For the Proteostasis PN batch, ARNT appears in the projection as a candidate new annotation to GO:1990756 ubiquitin-like ligase-substrate adaptor activity from the UPS Cul4A/Cul4B substrate adaptor group, via the source path `Ubiquitin Proteasome System|E3 ubiquitin and UBL ligases|Cul4A/Cul4B substrate adaptor|AHR / ARNT / TBL3 complex|PAS` [file:projects/PROTEOSTASIS/reports/pn_projection/pn_projected_annotations.tsv "ARNT ... GO:1990756 ... ubiquitin-like ligase-substrate adaptor activity ... new_to_goa"]. This projection should be treated conservatively. The narrower AHR / ARNT / TBL3 complex mapping nodes are explicitly `no_mapping` in the UPS mapping YAML [file:projects/PROTEOSTASIS/mappings/ubiquitin_proteasome_system.yaml "No additional direct GO mapping is needed at this node."], and the reviewed ARNT literature does not show ARNT directly recruiting substrates to a CUL4 ligase. I did not add GO:1990756 to `proposed_new_terms` or `core_functions`.

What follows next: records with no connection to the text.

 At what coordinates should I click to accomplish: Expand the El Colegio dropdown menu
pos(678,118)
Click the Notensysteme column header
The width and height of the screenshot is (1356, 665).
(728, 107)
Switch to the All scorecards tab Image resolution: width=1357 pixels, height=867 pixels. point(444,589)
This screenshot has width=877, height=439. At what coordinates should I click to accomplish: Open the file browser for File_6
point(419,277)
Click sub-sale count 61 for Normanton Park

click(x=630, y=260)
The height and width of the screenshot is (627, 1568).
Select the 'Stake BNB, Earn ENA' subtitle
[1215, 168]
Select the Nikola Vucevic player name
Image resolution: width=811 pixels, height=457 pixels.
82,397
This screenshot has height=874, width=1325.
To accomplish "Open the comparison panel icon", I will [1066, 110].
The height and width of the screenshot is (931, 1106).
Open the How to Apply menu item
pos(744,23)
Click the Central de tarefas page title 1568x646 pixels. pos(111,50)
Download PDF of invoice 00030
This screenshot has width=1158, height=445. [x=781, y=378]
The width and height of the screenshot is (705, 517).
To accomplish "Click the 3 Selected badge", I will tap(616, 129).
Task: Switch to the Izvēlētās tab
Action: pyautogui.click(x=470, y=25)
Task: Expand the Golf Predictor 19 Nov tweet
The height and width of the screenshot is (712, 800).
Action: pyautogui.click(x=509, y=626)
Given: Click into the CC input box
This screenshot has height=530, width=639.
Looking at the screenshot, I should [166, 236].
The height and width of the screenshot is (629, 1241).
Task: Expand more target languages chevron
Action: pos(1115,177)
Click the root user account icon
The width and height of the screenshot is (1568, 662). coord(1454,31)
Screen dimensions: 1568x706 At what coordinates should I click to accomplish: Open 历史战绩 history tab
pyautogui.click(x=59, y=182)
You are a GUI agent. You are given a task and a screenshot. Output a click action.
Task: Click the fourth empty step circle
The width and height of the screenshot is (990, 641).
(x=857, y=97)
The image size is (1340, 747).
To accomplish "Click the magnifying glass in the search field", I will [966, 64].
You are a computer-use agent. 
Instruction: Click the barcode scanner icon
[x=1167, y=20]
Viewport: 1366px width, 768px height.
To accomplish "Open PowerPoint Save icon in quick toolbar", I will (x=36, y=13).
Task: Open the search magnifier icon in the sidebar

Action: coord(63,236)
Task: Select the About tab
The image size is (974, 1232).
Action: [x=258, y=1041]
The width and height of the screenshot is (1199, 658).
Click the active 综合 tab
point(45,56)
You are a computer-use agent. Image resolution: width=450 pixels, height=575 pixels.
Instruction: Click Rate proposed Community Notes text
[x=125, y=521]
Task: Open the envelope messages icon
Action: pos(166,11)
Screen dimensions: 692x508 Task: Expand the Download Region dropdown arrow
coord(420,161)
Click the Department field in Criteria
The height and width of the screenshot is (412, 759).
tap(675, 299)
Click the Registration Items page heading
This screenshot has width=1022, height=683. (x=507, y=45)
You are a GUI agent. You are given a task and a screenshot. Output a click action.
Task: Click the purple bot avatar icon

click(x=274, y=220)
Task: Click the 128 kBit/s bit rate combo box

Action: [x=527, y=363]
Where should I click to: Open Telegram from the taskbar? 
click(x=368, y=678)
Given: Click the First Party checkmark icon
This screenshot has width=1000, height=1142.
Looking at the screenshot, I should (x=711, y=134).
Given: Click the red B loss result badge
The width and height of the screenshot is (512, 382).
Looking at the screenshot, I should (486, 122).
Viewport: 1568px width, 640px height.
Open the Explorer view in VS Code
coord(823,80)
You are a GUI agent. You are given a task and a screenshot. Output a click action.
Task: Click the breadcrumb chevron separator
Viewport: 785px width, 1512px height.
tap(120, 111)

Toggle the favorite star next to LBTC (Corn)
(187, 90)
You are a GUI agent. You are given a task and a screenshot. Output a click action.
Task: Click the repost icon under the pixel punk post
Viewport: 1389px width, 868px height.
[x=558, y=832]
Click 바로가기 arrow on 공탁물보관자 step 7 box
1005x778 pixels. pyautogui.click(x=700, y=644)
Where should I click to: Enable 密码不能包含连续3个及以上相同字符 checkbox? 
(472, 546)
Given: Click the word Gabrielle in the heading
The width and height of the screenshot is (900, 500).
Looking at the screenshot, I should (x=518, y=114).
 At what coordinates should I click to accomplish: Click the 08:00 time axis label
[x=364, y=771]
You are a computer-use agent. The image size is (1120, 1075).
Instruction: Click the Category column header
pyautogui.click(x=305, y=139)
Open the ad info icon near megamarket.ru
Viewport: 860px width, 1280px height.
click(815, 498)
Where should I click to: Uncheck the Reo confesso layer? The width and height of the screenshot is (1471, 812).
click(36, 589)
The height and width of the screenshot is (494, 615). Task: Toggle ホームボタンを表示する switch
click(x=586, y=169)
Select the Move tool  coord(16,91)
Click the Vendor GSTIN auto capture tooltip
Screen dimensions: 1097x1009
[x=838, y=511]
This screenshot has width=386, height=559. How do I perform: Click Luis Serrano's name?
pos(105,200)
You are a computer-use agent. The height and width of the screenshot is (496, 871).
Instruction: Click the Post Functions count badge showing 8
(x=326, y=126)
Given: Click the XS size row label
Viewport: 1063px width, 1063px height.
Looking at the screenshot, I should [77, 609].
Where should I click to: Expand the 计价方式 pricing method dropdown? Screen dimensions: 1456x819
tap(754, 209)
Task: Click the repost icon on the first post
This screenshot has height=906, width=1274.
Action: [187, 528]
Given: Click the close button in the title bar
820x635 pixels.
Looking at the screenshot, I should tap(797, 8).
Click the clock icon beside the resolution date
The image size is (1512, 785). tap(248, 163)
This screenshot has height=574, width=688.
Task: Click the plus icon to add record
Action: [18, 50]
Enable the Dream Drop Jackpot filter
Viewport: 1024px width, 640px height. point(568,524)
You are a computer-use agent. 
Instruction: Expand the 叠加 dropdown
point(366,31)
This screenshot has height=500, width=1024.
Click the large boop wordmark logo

Generic `protein binding` annotations were re-reviewed as low-information. Where the cited paper supports AHR/HIF-family dimerization, the review recommends more specific dimerization or AHR-binding terms; large-scale or context-only interaction records were marked over-annotated. Downstream hypoxia outputs such as VEGF production, glycolytic gene induction, and erythropoietin-related phenotypes are biologically plausible ARNT/HIF consequences but should be treated as non-core or over-annotated depending on directness [PMID:8756616 "VEGF mRNA was not induced by hypoxia in mutant cells that do not express the HIF-1beta (ARNT) subunit."] [PMID:8089148 "These results support the role of HIF-1 as a mediator of adaptive responses to hypoxia"].